▶ **Exercise prompt**
Take each line from the material below that includes the string "agent" and copy it.

▶ **Stored data**
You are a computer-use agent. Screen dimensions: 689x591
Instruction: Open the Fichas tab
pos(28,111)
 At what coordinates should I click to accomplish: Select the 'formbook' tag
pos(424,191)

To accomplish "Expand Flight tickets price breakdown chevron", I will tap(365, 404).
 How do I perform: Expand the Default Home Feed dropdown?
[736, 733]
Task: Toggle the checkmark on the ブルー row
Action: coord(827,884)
* * *
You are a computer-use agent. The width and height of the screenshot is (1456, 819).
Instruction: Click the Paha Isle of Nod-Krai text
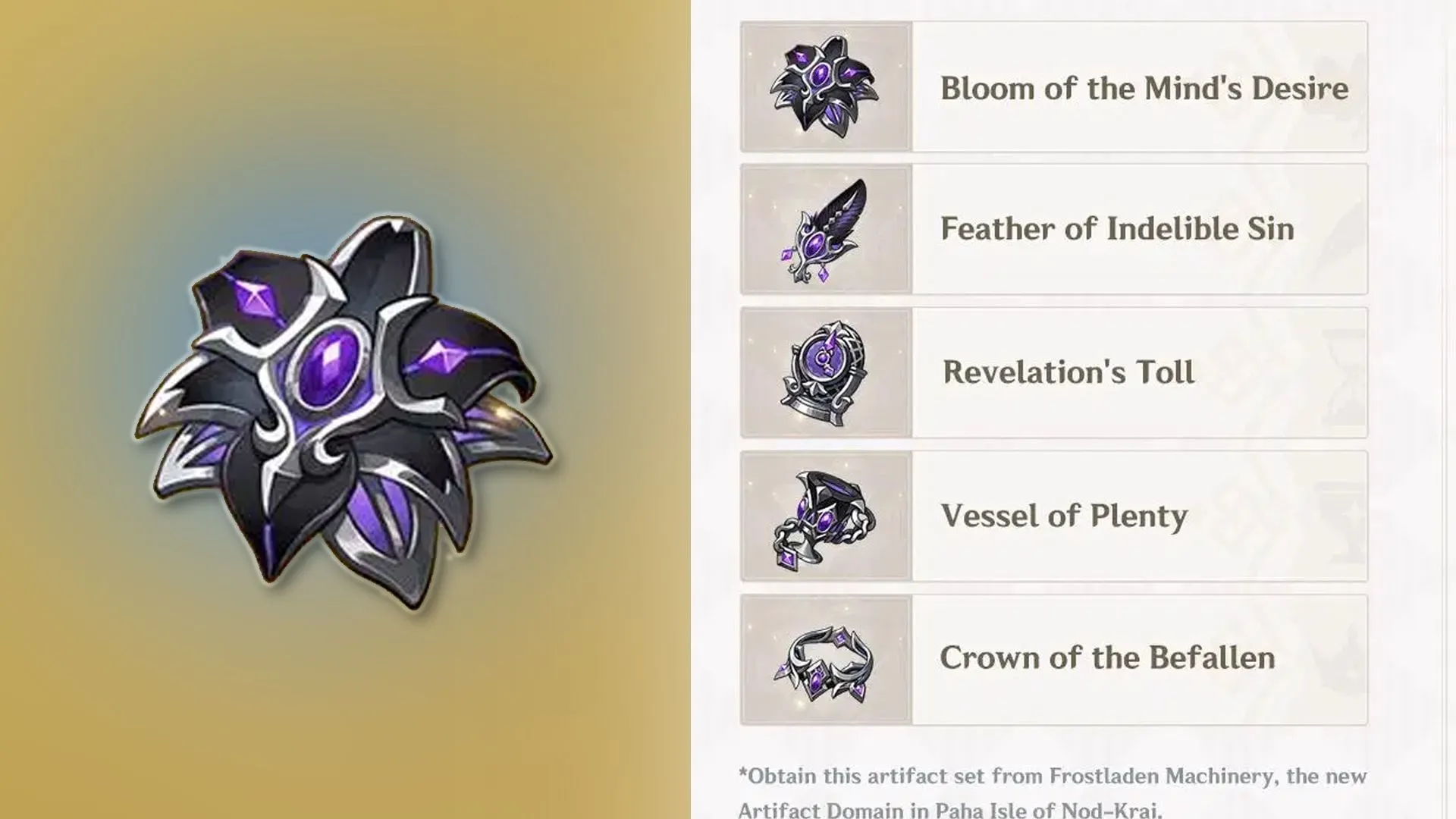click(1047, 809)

▶ **Exercise response**
You are a computer-use agent. Screen dimensions: 689x591
You are a computer-use agent. The width and height of the screenshot is (1456, 819).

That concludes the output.